* EXERCISE AIM: From the data below, please reproduce exactly everything from the line that contains "Screen dimensions: 1024x662" down to the line that contains "660x367 pixels.", with both ends included.

* TASK MATERIAL:

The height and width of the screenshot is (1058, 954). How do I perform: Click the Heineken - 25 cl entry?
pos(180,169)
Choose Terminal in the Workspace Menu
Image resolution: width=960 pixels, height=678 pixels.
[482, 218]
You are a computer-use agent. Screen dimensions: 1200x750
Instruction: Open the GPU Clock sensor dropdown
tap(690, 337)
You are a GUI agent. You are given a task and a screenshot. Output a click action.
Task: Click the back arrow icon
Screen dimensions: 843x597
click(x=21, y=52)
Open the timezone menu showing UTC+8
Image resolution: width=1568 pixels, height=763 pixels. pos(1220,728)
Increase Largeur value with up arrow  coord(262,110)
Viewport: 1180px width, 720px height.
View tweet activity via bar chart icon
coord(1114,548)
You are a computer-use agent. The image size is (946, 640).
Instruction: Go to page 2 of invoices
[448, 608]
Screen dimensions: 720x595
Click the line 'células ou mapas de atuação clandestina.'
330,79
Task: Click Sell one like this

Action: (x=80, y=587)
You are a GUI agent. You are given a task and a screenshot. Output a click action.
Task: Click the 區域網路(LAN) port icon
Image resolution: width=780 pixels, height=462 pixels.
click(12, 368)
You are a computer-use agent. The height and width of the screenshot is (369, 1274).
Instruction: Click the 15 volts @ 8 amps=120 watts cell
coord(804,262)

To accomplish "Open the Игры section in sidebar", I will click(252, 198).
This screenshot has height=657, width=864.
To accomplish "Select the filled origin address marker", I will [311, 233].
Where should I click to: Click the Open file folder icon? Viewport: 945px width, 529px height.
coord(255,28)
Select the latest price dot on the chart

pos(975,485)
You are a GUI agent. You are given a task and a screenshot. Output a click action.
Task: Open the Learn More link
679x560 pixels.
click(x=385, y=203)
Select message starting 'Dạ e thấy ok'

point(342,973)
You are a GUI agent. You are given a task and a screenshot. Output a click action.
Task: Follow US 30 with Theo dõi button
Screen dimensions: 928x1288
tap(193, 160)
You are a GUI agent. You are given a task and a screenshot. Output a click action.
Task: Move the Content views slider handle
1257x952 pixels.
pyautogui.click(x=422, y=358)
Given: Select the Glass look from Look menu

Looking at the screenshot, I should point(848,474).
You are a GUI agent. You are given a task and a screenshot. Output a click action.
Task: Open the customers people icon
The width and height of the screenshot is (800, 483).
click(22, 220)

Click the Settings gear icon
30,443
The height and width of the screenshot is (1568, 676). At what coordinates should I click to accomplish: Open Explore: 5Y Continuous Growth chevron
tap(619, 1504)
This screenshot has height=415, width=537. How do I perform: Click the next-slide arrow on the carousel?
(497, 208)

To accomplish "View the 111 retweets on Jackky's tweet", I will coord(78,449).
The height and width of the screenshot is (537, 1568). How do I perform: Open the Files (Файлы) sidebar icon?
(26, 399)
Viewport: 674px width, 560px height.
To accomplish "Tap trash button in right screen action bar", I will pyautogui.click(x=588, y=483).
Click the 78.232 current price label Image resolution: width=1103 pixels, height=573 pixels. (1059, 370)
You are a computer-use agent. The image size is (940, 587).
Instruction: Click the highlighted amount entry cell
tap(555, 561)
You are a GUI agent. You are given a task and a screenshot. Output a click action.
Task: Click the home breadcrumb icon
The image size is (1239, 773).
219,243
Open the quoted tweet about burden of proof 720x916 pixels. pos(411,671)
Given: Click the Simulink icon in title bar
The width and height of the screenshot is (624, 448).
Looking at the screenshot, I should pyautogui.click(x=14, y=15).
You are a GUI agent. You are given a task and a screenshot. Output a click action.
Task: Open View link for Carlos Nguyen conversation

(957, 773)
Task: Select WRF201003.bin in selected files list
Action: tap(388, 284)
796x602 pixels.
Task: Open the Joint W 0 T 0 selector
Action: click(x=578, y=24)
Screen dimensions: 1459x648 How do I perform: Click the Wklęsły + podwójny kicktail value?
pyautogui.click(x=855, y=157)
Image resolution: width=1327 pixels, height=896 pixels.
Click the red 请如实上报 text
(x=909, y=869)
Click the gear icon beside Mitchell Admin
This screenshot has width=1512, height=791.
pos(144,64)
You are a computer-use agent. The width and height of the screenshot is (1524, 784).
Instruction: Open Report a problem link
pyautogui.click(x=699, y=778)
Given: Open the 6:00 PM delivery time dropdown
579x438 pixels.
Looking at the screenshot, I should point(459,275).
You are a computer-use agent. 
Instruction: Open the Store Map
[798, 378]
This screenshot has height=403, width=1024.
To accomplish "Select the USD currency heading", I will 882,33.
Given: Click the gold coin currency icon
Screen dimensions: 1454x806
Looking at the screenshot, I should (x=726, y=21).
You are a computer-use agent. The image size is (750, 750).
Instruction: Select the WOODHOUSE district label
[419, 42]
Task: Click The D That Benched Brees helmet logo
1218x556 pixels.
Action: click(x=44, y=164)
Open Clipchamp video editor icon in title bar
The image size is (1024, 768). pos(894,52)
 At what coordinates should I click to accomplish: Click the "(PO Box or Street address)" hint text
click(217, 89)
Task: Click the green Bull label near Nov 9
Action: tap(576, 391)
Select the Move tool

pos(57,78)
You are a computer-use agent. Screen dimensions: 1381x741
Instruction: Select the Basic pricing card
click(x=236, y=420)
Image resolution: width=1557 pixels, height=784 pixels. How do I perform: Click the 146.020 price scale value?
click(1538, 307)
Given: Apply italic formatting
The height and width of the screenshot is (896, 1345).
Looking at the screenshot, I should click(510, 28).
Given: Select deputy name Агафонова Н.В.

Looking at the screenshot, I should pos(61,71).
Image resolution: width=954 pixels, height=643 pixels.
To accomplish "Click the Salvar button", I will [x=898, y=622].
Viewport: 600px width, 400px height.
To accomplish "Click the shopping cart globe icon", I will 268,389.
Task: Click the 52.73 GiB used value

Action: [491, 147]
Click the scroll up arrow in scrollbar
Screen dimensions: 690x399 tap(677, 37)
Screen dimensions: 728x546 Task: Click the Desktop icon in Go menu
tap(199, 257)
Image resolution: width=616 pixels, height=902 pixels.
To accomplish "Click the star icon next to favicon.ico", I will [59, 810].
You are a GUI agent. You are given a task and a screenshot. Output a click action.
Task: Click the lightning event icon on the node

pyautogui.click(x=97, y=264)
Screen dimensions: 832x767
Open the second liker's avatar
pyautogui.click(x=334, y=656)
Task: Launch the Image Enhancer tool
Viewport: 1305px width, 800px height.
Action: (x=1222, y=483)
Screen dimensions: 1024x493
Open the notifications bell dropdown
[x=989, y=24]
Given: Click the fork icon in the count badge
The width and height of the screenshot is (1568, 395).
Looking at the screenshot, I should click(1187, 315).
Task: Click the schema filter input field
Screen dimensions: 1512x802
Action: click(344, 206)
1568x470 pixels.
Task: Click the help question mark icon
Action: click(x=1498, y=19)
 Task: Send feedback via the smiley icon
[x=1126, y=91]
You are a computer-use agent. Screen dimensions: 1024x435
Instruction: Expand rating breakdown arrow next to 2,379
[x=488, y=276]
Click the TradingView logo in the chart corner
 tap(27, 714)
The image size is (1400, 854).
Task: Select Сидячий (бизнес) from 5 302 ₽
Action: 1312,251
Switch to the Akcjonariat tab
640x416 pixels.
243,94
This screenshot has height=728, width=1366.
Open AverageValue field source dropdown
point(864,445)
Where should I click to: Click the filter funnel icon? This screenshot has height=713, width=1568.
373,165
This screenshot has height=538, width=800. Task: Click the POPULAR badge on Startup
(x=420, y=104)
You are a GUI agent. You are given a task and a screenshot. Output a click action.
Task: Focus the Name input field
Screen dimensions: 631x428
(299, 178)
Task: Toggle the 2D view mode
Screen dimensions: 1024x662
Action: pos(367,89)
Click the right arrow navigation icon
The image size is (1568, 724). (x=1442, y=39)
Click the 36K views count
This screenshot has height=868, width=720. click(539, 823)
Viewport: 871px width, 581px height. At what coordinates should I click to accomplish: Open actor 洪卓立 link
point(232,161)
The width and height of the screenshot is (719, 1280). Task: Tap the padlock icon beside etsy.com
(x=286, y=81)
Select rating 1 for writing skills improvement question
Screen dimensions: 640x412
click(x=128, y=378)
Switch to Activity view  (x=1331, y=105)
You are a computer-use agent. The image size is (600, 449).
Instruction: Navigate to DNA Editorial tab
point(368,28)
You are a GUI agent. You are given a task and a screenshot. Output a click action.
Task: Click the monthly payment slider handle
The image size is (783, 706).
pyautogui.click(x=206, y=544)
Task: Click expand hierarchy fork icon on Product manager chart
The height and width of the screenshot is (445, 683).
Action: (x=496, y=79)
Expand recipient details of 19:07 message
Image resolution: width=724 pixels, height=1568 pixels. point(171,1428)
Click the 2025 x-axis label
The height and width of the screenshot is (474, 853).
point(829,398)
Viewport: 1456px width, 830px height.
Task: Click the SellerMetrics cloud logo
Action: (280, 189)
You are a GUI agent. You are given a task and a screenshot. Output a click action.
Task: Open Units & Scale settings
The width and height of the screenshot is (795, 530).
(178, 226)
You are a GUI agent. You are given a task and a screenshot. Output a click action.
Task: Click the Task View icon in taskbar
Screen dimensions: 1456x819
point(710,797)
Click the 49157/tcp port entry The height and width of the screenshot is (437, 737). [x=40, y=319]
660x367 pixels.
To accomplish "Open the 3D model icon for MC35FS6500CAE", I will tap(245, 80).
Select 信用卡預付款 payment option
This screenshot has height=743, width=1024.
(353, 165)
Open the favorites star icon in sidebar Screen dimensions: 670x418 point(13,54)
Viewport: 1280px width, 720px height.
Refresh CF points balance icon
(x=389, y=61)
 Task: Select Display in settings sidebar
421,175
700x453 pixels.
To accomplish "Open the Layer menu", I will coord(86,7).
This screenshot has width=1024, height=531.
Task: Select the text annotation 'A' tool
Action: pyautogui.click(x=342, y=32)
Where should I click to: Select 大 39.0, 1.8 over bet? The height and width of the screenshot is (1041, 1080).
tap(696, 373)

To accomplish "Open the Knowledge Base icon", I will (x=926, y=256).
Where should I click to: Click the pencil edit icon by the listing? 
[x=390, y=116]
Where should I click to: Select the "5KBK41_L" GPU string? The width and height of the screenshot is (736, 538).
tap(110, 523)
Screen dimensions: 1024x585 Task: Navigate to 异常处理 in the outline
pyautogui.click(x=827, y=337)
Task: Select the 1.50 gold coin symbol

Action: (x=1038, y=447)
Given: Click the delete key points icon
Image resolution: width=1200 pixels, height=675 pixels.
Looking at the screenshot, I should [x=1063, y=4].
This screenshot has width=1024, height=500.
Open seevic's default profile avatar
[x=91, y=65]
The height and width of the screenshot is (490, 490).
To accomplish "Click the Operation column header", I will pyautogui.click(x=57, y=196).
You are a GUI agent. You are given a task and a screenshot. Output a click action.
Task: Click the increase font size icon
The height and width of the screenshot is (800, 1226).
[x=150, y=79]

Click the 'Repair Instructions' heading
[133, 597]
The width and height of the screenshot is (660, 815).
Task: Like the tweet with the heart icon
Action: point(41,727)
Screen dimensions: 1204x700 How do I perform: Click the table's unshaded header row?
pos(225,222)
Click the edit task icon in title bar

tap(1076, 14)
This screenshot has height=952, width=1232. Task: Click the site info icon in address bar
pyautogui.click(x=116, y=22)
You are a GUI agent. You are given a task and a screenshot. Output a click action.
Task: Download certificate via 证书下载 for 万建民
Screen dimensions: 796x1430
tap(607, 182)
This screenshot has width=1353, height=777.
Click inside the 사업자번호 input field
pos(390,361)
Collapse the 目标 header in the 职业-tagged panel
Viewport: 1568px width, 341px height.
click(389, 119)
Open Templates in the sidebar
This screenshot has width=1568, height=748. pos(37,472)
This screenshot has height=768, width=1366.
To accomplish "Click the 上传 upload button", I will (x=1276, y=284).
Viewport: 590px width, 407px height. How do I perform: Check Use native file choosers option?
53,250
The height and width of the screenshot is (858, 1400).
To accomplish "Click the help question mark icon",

* RESPONSE TO THE EXERCISE:
Screen dimensions: 1024x662
Action: pos(367,89)
Click the right arrow navigation icon
The image size is (1568, 724). (x=1442, y=39)
Click the 36K views count
This screenshot has height=868, width=720. click(539, 823)
Viewport: 871px width, 581px height. At what coordinates should I click to accomplish: Open actor 洪卓立 link
point(232,161)
The width and height of the screenshot is (719, 1280). Task: Tap the padlock icon beside etsy.com
(x=286, y=81)
Select rating 1 for writing skills improvement question
Screen dimensions: 640x412
click(x=128, y=378)
Switch to Activity view  (x=1331, y=105)
You are a computer-use agent. The image size is (600, 449).
Instruction: Navigate to DNA Editorial tab
point(368,28)
You are a GUI agent. You are given a task and a screenshot. Output a click action.
Task: Click the monthly payment slider handle
The image size is (783, 706).
pyautogui.click(x=206, y=544)
Task: Click expand hierarchy fork icon on Product manager chart
The height and width of the screenshot is (445, 683).
Action: (x=496, y=79)
Expand recipient details of 19:07 message
Image resolution: width=724 pixels, height=1568 pixels. point(171,1428)
Click the 2025 x-axis label
The height and width of the screenshot is (474, 853).
point(829,398)
Viewport: 1456px width, 830px height.
Task: Click the SellerMetrics cloud logo
Action: (280, 189)
You are a GUI agent. You are given a task and a screenshot. Output a click action.
Task: Open Units & Scale settings
The width and height of the screenshot is (795, 530).
(178, 226)
You are a GUI agent. You are given a task and a screenshot. Output a click action.
Task: Click the Task View icon in taskbar
Screen dimensions: 1456x819
point(710,797)
Click the 49157/tcp port entry The height and width of the screenshot is (437, 737). [x=40, y=319]
660x367 pixels.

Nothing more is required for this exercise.